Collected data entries
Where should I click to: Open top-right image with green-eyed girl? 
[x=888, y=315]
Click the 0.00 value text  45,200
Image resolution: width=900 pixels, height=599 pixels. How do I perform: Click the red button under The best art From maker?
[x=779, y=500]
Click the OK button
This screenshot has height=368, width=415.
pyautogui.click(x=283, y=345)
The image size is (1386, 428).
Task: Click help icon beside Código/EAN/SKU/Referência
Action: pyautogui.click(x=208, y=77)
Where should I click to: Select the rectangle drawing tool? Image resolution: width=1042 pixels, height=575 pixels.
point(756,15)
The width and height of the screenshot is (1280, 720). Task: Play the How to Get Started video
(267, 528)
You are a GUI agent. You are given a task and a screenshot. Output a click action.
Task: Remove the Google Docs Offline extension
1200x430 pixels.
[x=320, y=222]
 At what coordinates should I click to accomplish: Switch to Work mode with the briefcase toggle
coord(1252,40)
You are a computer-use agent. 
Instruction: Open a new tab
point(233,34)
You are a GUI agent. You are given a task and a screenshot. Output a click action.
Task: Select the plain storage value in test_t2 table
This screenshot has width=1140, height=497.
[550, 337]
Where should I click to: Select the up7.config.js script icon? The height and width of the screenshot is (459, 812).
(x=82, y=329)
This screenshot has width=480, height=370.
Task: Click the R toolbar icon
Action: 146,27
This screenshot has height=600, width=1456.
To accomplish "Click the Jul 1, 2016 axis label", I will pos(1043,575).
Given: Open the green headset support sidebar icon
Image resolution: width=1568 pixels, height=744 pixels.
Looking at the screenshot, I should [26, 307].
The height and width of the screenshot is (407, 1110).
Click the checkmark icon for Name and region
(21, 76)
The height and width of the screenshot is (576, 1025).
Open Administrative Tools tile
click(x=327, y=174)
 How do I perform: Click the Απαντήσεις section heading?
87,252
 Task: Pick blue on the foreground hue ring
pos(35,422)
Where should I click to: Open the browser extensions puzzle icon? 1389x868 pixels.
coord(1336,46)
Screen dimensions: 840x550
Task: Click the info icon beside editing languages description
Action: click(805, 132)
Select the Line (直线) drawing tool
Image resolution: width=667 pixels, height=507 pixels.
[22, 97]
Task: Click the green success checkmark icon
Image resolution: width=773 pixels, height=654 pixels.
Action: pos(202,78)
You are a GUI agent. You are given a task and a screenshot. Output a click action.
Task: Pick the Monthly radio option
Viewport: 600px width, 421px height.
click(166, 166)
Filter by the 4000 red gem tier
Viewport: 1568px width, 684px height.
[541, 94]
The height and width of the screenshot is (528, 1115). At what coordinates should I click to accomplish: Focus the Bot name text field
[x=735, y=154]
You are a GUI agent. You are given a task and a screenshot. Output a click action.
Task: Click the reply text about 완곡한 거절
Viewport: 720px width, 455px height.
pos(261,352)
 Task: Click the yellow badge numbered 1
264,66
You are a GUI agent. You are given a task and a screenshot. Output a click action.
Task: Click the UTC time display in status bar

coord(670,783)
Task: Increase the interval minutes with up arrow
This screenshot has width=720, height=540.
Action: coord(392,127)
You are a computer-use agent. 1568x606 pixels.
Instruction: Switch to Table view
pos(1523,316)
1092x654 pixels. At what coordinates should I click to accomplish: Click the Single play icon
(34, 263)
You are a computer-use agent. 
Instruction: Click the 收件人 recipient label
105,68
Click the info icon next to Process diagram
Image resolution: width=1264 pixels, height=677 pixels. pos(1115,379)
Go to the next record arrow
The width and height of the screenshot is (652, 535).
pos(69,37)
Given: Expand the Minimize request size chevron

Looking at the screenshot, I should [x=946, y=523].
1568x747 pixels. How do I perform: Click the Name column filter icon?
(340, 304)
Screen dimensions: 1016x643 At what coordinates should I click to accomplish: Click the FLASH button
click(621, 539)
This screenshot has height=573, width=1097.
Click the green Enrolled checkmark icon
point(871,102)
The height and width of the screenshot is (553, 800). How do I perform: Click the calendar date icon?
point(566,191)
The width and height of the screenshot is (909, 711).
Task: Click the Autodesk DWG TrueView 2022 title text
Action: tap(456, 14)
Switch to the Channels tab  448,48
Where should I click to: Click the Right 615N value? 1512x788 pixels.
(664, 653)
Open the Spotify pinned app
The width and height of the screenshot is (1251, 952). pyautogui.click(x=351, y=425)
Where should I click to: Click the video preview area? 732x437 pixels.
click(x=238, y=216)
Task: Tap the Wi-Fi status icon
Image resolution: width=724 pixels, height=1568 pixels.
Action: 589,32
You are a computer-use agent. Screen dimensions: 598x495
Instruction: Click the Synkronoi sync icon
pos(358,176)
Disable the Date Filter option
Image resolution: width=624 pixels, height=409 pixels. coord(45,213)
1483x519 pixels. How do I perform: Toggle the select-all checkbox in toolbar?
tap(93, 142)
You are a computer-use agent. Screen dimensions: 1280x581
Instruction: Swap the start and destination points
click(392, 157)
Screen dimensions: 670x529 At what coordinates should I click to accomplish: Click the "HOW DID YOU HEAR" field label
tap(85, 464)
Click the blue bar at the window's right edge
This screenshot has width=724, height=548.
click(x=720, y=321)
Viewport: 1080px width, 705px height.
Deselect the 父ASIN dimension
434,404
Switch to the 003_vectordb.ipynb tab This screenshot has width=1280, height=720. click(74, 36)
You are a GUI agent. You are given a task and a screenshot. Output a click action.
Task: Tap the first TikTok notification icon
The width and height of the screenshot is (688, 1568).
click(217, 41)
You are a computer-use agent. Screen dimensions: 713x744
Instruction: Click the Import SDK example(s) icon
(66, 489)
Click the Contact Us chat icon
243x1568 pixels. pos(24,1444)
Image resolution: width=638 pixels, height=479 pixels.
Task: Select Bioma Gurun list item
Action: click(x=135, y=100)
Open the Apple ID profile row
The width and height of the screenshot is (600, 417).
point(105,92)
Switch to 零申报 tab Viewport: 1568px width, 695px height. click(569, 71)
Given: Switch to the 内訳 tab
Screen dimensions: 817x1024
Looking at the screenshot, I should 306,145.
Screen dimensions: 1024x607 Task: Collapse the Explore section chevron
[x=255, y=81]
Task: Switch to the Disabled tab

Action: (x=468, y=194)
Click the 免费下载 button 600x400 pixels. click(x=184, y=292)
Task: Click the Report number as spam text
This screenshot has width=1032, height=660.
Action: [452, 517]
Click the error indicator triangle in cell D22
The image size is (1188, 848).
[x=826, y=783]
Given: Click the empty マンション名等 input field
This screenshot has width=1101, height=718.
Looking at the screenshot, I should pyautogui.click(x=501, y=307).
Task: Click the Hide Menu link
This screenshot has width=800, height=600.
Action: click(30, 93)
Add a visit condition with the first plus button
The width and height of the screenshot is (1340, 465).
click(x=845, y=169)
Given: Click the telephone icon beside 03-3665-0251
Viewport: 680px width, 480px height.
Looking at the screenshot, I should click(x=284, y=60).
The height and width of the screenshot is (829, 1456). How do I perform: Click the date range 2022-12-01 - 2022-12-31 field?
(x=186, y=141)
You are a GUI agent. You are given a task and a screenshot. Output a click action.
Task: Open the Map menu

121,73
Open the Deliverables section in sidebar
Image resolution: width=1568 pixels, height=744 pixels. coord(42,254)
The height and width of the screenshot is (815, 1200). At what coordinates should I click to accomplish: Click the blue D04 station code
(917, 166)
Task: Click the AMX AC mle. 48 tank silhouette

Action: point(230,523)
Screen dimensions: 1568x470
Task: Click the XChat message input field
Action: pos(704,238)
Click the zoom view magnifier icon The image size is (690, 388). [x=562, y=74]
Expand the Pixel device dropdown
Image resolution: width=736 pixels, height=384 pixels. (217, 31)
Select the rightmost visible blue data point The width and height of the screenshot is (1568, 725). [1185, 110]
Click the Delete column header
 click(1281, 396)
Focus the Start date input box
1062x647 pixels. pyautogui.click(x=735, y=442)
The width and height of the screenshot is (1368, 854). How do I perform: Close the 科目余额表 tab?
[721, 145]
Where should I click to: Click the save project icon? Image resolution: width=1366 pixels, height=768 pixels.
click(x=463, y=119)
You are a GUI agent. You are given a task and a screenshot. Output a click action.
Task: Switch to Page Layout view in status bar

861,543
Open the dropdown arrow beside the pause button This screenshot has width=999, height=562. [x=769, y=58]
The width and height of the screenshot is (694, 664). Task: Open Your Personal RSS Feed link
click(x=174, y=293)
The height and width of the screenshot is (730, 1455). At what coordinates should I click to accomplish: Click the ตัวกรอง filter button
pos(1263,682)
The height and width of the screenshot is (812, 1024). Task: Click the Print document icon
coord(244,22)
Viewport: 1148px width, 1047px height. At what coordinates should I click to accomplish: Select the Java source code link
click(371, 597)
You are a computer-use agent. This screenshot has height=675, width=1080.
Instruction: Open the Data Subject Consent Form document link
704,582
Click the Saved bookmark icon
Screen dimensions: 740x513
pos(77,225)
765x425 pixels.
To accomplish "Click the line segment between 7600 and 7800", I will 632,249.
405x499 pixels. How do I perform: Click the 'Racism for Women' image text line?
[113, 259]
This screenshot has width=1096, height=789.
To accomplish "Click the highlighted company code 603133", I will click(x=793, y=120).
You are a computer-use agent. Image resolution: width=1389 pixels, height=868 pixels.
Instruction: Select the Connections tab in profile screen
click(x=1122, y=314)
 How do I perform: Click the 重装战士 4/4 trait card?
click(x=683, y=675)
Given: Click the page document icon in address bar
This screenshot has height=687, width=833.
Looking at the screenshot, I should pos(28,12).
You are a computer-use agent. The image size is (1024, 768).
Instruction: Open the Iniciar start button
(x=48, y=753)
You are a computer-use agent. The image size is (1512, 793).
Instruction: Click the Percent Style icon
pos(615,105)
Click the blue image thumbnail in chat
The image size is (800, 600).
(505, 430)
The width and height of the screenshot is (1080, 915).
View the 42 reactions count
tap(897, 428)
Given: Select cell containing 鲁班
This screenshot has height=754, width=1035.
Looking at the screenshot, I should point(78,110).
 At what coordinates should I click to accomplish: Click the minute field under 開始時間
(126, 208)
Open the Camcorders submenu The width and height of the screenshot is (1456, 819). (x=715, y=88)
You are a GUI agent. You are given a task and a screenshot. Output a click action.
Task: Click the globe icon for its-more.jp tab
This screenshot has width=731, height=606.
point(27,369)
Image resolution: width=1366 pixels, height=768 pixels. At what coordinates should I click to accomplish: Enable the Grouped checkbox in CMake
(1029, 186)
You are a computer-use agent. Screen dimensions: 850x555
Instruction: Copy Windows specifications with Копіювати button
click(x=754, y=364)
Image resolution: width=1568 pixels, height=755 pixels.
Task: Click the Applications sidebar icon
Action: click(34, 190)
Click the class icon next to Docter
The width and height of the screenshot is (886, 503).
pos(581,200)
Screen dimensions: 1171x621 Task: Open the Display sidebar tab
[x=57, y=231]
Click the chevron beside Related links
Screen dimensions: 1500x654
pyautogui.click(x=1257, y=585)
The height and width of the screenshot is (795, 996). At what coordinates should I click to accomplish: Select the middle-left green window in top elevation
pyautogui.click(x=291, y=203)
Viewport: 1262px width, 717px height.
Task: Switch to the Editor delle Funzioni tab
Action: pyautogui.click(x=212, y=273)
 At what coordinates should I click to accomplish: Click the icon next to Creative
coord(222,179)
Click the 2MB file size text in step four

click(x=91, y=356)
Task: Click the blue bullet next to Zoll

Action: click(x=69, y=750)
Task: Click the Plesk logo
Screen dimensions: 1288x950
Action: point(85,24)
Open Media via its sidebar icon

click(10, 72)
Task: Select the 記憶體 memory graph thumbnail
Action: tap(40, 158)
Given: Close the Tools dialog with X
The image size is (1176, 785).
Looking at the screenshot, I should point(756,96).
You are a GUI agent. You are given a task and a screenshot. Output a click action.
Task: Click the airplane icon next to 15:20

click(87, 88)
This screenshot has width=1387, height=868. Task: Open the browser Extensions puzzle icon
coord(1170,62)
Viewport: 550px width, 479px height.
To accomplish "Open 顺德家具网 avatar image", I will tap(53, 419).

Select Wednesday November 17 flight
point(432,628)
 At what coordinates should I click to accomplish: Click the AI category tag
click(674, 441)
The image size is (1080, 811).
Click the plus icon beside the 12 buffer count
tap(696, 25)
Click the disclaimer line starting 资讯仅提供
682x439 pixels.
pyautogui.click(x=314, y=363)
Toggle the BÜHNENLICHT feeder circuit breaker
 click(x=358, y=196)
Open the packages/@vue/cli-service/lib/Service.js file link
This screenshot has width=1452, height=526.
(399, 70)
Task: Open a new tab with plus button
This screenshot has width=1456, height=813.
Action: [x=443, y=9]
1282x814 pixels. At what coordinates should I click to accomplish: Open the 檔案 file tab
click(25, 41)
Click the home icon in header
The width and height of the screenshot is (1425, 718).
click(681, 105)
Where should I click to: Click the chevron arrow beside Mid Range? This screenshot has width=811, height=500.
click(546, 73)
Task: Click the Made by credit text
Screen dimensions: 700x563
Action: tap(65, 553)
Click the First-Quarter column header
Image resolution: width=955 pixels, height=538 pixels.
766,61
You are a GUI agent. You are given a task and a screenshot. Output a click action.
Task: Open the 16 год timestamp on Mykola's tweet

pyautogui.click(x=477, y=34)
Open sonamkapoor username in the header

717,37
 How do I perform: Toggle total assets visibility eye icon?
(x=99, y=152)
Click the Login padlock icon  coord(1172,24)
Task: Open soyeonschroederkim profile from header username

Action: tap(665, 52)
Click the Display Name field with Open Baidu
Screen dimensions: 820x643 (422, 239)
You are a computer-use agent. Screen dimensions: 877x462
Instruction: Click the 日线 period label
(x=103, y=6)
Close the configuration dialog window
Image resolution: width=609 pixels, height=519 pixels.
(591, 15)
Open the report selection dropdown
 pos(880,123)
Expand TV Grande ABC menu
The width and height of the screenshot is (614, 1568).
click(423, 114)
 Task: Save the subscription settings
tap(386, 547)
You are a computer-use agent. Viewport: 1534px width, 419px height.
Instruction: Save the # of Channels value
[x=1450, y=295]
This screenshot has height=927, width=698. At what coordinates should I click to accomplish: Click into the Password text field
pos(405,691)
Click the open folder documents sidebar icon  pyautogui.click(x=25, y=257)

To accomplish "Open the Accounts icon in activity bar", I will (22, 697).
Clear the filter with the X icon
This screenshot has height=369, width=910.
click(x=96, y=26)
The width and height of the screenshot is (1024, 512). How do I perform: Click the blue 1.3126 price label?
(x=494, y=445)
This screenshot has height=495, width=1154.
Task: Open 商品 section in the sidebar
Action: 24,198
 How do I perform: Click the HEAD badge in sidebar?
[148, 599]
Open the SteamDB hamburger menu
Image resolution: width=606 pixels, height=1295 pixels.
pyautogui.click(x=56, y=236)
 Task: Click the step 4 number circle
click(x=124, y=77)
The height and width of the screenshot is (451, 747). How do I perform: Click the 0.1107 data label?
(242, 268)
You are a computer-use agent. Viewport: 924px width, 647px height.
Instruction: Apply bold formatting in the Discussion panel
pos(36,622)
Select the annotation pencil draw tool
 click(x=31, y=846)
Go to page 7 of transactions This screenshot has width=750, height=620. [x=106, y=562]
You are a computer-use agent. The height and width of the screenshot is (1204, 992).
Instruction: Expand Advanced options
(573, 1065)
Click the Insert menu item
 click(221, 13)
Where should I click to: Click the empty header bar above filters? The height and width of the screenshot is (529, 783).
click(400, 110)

• **TASK TO COMPLETE**
All that is wanted is the stretch of lines above from the one containing "1282x814 pixels. At" through the one containing "Click the Login", duplicated exactly.

• **TASK RESPONSE**
1282x814 pixels. At what coordinates should I click to accomplish: Open the 檔案 file tab
click(25, 41)
Click the home icon in header
The width and height of the screenshot is (1425, 718).
click(681, 105)
Where should I click to: Click the chevron arrow beside Mid Range? This screenshot has width=811, height=500.
click(546, 73)
Task: Click the Made by credit text
Screen dimensions: 700x563
Action: tap(65, 553)
Click the First-Quarter column header
Image resolution: width=955 pixels, height=538 pixels.
766,61
You are a GUI agent. You are given a task and a screenshot. Output a click action.
Task: Open the 16 год timestamp on Mykola's tweet

pyautogui.click(x=477, y=34)
Open sonamkapoor username in the header

717,37
 How do I perform: Toggle total assets visibility eye icon?
(x=99, y=152)
Click the Login padlock icon  coord(1172,24)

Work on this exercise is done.